Turandot, Coliseum, London

Audiences at English National Opera are being encouraged to file an online review of the performance they attend. A notice above the proscenium advertises the website (www.eno.org/eno_interactive). Judging by the company’s latest production of Turandot, there must be a similar sign above the stage door: this one reads “write your own script”. Dramatic licence has a fine tradition at ENO but, in Turandot, West End darling Rupert Goold (Enron, Oliver!) has followed the instruction to the letter. Just as Puccini took Gozzi’s drama as the starting point for a romantic fantasy about China, Goold takes Puccini’s opera as the starting point for a theatre director’s fantasy about . . . 

Opera? Sadism? Chinese restaurants? Maybe ENO’s interactive website will provide the answer, because Goold’s Turandot throws up even more riddles than Puccini’s ice princess. Unlike the opera, which involves various beheadings and a suicide, the only life to be sacrificed in Goold’s scenario (apart from his own as an opera director) is that of a mute Writer who inhabits the stage from start to finish, scripting every twist of the drama until he gets slashed by Turandot and expires in his own blood. Presumably Goold wants to allude to Puccini’s creative crisis after Liù’s suicide, a crisis he could only resolve by his own death – leaving the opera unfinished. Goold can’t quite get round that one – the Alfano completion is used – but he peppers the action with a child-fairy who picks up the script from the expiring scribe and runs, giving his creation a life beyond his control.

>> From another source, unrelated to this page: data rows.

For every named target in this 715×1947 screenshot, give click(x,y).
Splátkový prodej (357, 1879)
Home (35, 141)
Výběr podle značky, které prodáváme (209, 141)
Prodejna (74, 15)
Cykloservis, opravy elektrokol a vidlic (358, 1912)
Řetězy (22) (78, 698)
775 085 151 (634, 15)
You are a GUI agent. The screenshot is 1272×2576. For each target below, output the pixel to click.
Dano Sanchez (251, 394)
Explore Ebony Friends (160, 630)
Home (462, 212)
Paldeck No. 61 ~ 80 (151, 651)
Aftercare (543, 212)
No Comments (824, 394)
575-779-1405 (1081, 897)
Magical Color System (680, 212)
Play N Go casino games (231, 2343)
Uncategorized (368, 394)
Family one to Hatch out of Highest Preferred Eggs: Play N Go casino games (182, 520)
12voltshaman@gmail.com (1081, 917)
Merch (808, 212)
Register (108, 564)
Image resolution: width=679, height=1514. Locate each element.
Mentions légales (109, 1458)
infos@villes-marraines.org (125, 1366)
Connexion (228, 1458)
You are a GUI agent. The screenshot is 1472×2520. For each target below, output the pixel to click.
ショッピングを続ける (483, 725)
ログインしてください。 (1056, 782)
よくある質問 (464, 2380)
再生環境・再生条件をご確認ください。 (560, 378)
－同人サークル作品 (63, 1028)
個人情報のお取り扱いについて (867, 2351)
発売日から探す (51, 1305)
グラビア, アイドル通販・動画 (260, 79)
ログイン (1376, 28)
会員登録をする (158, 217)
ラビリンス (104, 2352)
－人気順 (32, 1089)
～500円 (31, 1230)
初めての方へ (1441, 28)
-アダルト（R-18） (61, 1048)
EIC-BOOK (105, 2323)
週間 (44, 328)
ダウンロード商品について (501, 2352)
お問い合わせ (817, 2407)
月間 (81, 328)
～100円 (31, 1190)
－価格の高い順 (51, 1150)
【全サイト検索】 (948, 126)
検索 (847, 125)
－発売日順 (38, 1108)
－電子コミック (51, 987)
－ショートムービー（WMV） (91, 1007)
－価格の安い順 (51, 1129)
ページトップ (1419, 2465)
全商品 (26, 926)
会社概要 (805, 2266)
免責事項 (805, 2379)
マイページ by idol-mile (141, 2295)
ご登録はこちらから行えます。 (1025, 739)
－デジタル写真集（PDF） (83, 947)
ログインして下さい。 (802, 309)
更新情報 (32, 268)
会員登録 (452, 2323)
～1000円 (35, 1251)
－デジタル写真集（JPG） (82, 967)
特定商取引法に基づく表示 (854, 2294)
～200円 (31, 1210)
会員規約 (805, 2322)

If that seems far-fetched or irrelevant to Turandot, you ain’t seen nothin’ yet. Goold’s Orient, designed by Miriam Buether and Katrina Lindsay, is the Imperial Palace restaurant, whose colours, characters and kitchen smells are whipped up by the Writer (Scott Handy) into a plot even more unlikely than Puccini’s. The knife-wielding chefs mutate into the three Masks, who get together at the start of Act Two for a smoke on the fire escape. The dining clientele – a Sgt Pepper-style assortment of colourful English archetypes – become the people of Peking. And the kitchen turns into a human abattoir where the carcasses of Turandot’s victims are hung and fried. There is more: the fan-waving mannequins, the pigs’ heads, the chopsticks and Chinese calligraphy. Goold sucks all the psychology out of the piece and throws in everything but the kitchen sink. The dish he proposes is an eyeful of exotica; what we are really being served is a dog.

The evening is saved by the music. Turandot and Calaf may get the solo spots but ENO hands the lead roles to its chorus and orchestra, both in outstanding form under the company’s talismanic music director Edward Gardner, who reveals the sophisticated chiaroscuro and perfumed atmosphere of Puccini’s score to a degree I’ve never heard before. Kirsten Blanck is a remarkably sympathetic princess, holding the stage enigmatically and singing in juicy, voluptuous tones. Gwyn Hughes Jones’ Calaf struggles manfully to find a place in Goold’s scenario, and sculpts “Nessun Dorma” with taste. For opera fans, the real scene-stealer is Amanda Echalaz’s Liù, a vibrant performer with a lyric soprano that fills and flatters the vocal line – leaving us hungry for her ENO Tosca later this season. That should prove a welcome palette-cleanser after this distinctly whiffy Turandot.